Saved entries
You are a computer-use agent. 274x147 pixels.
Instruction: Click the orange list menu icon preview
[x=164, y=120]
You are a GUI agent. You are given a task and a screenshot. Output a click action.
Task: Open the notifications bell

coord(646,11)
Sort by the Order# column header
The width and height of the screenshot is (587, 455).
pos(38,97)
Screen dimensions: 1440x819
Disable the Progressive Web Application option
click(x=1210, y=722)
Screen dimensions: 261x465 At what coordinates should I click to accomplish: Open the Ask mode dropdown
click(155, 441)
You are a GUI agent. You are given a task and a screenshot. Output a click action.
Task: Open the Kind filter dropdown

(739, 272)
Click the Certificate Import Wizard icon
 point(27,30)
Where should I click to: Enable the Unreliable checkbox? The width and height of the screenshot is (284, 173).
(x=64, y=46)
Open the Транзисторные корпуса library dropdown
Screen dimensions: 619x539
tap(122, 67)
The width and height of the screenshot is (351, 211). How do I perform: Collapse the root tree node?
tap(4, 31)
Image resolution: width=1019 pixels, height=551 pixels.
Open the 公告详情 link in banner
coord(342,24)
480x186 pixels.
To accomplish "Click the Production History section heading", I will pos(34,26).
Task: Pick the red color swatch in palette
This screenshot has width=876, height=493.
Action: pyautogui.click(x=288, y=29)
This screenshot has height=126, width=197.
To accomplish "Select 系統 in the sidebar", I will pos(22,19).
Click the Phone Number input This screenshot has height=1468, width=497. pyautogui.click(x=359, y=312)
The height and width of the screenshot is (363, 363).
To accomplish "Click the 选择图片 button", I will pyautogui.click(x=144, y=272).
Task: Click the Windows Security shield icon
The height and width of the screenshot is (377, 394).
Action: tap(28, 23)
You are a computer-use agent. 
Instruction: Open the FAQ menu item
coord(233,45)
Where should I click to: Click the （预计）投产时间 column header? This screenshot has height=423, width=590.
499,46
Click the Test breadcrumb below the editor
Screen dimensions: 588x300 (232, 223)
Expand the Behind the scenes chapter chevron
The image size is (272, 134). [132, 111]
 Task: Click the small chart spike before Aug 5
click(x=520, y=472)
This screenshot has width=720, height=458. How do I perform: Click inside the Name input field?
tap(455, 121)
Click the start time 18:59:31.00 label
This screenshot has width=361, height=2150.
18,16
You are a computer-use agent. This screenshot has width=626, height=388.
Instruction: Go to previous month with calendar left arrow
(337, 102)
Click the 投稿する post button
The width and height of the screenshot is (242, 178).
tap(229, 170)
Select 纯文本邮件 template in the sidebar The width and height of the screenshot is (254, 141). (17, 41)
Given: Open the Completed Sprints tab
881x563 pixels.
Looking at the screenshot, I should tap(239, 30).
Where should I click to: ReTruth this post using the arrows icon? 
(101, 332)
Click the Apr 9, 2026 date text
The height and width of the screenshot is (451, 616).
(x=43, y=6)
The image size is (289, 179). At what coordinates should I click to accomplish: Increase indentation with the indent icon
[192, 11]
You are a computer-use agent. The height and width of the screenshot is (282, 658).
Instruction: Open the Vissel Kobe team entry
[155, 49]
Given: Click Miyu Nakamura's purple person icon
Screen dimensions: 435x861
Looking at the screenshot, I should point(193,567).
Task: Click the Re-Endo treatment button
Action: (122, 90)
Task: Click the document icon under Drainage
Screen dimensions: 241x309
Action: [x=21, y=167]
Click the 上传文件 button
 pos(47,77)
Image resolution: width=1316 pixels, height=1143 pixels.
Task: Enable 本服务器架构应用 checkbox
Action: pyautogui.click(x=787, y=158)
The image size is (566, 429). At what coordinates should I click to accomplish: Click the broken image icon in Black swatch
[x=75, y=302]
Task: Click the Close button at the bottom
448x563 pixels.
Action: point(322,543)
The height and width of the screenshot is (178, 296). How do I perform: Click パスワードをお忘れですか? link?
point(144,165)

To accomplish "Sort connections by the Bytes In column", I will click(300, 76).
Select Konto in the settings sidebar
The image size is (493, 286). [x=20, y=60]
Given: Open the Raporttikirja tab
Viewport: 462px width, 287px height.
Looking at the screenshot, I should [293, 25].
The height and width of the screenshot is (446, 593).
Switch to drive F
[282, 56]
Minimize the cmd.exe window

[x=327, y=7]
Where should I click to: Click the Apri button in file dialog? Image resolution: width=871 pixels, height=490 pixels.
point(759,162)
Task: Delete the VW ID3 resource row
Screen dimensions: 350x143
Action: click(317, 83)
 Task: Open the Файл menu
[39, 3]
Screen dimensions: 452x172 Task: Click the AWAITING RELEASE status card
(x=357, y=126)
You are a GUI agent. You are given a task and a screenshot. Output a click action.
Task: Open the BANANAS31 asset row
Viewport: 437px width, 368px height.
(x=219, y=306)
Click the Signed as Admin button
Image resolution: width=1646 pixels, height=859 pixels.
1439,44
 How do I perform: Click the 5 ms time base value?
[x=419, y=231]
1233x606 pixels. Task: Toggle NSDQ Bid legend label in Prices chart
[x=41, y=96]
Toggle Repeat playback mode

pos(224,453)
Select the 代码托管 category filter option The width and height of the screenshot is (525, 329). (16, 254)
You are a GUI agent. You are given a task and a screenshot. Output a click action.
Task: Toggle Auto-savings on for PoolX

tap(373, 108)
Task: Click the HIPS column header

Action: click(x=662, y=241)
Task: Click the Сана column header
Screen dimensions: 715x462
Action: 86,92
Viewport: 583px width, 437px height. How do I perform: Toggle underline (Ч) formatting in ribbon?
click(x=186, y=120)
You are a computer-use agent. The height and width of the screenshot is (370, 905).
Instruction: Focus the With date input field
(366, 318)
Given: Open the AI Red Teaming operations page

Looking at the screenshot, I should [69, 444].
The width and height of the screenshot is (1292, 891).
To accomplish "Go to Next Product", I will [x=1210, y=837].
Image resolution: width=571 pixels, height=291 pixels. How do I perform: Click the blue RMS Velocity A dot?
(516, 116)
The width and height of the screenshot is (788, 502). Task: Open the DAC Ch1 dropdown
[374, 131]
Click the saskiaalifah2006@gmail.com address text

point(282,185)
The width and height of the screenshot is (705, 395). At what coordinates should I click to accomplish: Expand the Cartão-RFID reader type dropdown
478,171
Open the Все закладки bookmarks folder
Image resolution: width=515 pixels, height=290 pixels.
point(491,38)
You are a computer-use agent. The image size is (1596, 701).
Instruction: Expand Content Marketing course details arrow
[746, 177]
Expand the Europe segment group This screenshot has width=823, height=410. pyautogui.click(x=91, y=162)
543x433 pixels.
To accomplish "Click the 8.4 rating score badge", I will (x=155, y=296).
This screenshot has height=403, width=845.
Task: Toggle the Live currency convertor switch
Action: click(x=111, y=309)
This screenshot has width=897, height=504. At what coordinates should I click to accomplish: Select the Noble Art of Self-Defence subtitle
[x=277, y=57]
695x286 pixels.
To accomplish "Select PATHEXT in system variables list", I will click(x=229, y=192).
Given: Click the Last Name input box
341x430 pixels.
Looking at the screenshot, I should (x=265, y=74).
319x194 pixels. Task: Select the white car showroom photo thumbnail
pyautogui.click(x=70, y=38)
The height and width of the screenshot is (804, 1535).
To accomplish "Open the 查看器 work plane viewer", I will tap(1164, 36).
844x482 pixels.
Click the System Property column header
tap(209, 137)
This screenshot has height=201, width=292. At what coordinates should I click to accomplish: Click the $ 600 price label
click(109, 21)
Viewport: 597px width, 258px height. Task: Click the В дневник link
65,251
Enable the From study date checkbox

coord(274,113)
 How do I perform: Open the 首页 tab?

DIRECTIONS:
Among the records, find all lines that include the string "agent" and return them.

COMPLETED TASK:
You are a computer-use agent. 274x147 pixels.
You are a GUI agent. You are given a task and a screenshot. Output a click action.
You are a GUI agent. You are given a task and a screenshot. Output a click action.
You are a computer-use agent. 
You are a computer-use agent. This screenshot has width=626, height=388.
You are a computer-use agent. The height and width of the screenshot is (282, 658).
You are a GUI agent. You are given a task and a screenshot. Output a click action.
You are a GUI agent. You are given a task and a screenshot. Output a click action.
You are a computer-use agent. The height and width of the screenshot is (370, 905).
You are a computer-use agent. The image size is (1596, 701).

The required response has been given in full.